- _Extracted entries_:
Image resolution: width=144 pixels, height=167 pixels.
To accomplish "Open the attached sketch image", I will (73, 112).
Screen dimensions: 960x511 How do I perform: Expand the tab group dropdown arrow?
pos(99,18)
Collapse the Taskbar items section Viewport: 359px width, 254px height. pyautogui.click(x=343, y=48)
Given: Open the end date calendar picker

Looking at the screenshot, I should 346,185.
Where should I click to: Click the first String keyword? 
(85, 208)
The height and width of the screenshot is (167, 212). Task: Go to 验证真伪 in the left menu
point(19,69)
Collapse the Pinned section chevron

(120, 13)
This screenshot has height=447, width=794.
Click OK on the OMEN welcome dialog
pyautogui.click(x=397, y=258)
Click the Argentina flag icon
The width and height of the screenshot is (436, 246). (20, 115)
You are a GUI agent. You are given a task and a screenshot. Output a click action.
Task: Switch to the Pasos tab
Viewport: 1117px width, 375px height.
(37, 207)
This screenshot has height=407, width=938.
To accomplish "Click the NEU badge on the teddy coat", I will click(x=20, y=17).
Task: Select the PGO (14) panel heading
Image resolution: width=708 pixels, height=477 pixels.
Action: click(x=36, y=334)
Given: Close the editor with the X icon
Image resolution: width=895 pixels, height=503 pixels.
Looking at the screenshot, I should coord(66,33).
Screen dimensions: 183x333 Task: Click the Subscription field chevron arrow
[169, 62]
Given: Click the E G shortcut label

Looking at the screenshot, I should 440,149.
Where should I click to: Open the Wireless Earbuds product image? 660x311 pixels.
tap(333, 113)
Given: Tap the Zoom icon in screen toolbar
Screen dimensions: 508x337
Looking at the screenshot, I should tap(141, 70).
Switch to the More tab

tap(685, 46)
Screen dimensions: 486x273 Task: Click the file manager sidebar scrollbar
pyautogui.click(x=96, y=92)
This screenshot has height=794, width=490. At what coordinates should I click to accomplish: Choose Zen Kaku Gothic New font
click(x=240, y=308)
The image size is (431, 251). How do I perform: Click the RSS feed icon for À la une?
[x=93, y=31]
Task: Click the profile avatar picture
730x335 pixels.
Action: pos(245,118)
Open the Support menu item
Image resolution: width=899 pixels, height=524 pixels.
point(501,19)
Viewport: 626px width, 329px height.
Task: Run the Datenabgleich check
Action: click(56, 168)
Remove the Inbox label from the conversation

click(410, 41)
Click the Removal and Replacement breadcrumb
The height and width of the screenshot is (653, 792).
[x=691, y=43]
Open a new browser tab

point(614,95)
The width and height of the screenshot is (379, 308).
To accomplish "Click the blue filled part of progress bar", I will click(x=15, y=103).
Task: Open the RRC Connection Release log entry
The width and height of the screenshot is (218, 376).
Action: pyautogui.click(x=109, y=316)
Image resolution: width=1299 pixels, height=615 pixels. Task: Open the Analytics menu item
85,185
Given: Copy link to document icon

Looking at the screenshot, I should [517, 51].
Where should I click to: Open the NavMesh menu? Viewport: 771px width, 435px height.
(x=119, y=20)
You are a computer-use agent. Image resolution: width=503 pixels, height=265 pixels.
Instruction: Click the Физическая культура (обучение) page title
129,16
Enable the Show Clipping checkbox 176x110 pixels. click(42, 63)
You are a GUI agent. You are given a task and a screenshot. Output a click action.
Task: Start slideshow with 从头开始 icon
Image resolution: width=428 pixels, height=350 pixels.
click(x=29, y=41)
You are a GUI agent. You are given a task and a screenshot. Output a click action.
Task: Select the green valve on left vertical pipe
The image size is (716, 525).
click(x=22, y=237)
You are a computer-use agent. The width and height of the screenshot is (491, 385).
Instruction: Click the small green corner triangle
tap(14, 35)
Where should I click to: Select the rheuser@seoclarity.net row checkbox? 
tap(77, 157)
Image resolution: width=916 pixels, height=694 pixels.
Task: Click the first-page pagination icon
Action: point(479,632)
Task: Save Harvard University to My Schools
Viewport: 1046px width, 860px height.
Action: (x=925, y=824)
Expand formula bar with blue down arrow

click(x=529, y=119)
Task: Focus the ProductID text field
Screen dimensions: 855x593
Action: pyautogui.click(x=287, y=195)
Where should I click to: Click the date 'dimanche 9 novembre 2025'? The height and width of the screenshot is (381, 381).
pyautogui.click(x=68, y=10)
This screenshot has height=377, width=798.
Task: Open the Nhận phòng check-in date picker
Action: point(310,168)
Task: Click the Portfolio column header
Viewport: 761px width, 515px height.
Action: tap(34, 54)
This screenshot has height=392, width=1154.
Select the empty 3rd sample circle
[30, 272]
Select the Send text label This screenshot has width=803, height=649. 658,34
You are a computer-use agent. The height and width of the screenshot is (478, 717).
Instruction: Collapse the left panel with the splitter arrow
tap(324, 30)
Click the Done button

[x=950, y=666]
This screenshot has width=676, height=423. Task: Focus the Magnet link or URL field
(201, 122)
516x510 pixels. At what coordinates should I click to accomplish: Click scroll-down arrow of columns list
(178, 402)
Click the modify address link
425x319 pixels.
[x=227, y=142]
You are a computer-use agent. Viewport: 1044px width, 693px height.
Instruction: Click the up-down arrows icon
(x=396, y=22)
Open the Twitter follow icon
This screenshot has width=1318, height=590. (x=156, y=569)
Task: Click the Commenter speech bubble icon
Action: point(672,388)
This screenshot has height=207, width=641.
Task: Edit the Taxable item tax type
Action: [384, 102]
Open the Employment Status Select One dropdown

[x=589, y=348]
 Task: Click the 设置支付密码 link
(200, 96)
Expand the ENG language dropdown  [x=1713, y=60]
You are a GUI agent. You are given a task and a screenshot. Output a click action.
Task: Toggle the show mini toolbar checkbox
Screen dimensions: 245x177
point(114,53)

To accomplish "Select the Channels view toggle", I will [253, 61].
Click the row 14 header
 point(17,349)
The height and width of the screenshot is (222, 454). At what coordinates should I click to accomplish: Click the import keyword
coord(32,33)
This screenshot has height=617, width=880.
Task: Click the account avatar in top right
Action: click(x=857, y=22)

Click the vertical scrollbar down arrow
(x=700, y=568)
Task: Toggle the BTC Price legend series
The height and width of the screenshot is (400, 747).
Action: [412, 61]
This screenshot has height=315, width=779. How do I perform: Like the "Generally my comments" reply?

- _What the task requires_:
Every entry should be given again exactly as written.

- _Exercise response_:
Image resolution: width=144 pixels, height=167 pixels.
To accomplish "Open the attached sketch image", I will (73, 112).
Screen dimensions: 960x511 How do I perform: Expand the tab group dropdown arrow?
pos(99,18)
Collapse the Taskbar items section Viewport: 359px width, 254px height. pyautogui.click(x=343, y=48)
Given: Open the end date calendar picker

Looking at the screenshot, I should 346,185.
Where should I click to: Click the first String keyword? 
(85, 208)
The height and width of the screenshot is (167, 212). Task: Go to 验证真伪 in the left menu
point(19,69)
Collapse the Pinned section chevron

(120, 13)
This screenshot has height=447, width=794.
Click OK on the OMEN welcome dialog
pyautogui.click(x=397, y=258)
Click the Argentina flag icon
The width and height of the screenshot is (436, 246). (20, 115)
You are a GUI agent. You are given a task and a screenshot. Output a click action.
Task: Switch to the Pasos tab
Viewport: 1117px width, 375px height.
(37, 207)
This screenshot has height=407, width=938.
To accomplish "Click the NEU badge on the teddy coat", I will click(x=20, y=17).
Task: Select the PGO (14) panel heading
Image resolution: width=708 pixels, height=477 pixels.
Action: click(x=36, y=334)
Given: Close the editor with the X icon
Image resolution: width=895 pixels, height=503 pixels.
Looking at the screenshot, I should coord(66,33).
Screen dimensions: 183x333 Task: Click the Subscription field chevron arrow
[169, 62]
Given: Click the E G shortcut label

Looking at the screenshot, I should 440,149.
Where should I click to: Open the Wireless Earbuds product image? 660x311 pixels.
tap(333, 113)
Given: Tap the Zoom icon in screen toolbar
Screen dimensions: 508x337
Looking at the screenshot, I should tap(141, 70).
Switch to the More tab

tap(685, 46)
Screen dimensions: 486x273 Task: Click the file manager sidebar scrollbar
pyautogui.click(x=96, y=92)
This screenshot has height=794, width=490. At what coordinates should I click to accomplish: Choose Zen Kaku Gothic New font
click(x=240, y=308)
The image size is (431, 251). How do I perform: Click the RSS feed icon for À la une?
[x=93, y=31]
Task: Click the profile avatar picture
730x335 pixels.
Action: pos(245,118)
Open the Support menu item
Image resolution: width=899 pixels, height=524 pixels.
point(501,19)
Viewport: 626px width, 329px height.
Task: Run the Datenabgleich check
Action: click(56, 168)
Remove the Inbox label from the conversation

click(410, 41)
Click the Removal and Replacement breadcrumb
The height and width of the screenshot is (653, 792).
[x=691, y=43]
Open a new browser tab

point(614,95)
The width and height of the screenshot is (379, 308).
To accomplish "Click the blue filled part of progress bar", I will click(x=15, y=103).
Task: Open the RRC Connection Release log entry
The width and height of the screenshot is (218, 376).
Action: pyautogui.click(x=109, y=316)
Image resolution: width=1299 pixels, height=615 pixels. Task: Open the Analytics menu item
85,185
Given: Copy link to document icon

Looking at the screenshot, I should [517, 51].
Where should I click to: Open the NavMesh menu? Viewport: 771px width, 435px height.
(x=119, y=20)
You are a computer-use agent. Image resolution: width=503 pixels, height=265 pixels.
Instruction: Click the Физическая культура (обучение) page title
129,16
Enable the Show Clipping checkbox 176x110 pixels. click(42, 63)
You are a GUI agent. You are given a task and a screenshot. Output a click action.
Task: Start slideshow with 从头开始 icon
Image resolution: width=428 pixels, height=350 pixels.
click(x=29, y=41)
You are a GUI agent. You are given a task and a screenshot. Output a click action.
Task: Select the green valve on left vertical pipe
The image size is (716, 525).
click(x=22, y=237)
You are a computer-use agent. The width and height of the screenshot is (491, 385).
Instruction: Click the small green corner triangle
tap(14, 35)
Where should I click to: Select the rheuser@seoclarity.net row checkbox? 
tap(77, 157)
Image resolution: width=916 pixels, height=694 pixels.
Task: Click the first-page pagination icon
Action: point(479,632)
Task: Save Harvard University to My Schools
Viewport: 1046px width, 860px height.
Action: (x=925, y=824)
Expand formula bar with blue down arrow

click(x=529, y=119)
Task: Focus the ProductID text field
Screen dimensions: 855x593
Action: pyautogui.click(x=287, y=195)
Where should I click to: Click the date 'dimanche 9 novembre 2025'? The height and width of the screenshot is (381, 381).
pyautogui.click(x=68, y=10)
This screenshot has height=377, width=798.
Task: Open the Nhận phòng check-in date picker
Action: point(310,168)
Task: Click the Portfolio column header
Viewport: 761px width, 515px height.
Action: tap(34, 54)
This screenshot has height=392, width=1154.
Select the empty 3rd sample circle
[30, 272]
Select the Send text label This screenshot has width=803, height=649. 658,34
You are a computer-use agent. The height and width of the screenshot is (478, 717).
Instruction: Collapse the left panel with the splitter arrow
tap(324, 30)
Click the Done button

[x=950, y=666]
This screenshot has width=676, height=423. Task: Focus the Magnet link or URL field
(201, 122)
516x510 pixels. At what coordinates should I click to accomplish: Click scroll-down arrow of columns list
(178, 402)
Click the modify address link
425x319 pixels.
[x=227, y=142]
You are a computer-use agent. Viewport: 1044px width, 693px height.
Instruction: Click the up-down arrows icon
(x=396, y=22)
Open the Twitter follow icon
This screenshot has width=1318, height=590. (x=156, y=569)
Task: Click the Commenter speech bubble icon
Action: point(672,388)
This screenshot has height=207, width=641.
Task: Edit the Taxable item tax type
Action: [384, 102]
Open the Employment Status Select One dropdown

[x=589, y=348]
 Task: Click the 设置支付密码 link
(200, 96)
Expand the ENG language dropdown  [x=1713, y=60]
You are a GUI agent. You are given a task and a screenshot. Output a click action.
Task: Toggle the show mini toolbar checkbox
Screen dimensions: 245x177
point(114,53)

To accomplish "Select the Channels view toggle", I will [253, 61].
Click the row 14 header
 point(17,349)
The height and width of the screenshot is (222, 454). At what coordinates should I click to accomplish: Click the import keyword
coord(32,33)
This screenshot has height=617, width=880.
Task: Click the account avatar in top right
Action: click(x=857, y=22)

Click the vertical scrollbar down arrow
(x=700, y=568)
Task: Toggle the BTC Price legend series
The height and width of the screenshot is (400, 747).
Action: [412, 61]
This screenshot has height=315, width=779. How do I perform: Like the "Generally my comments" reply?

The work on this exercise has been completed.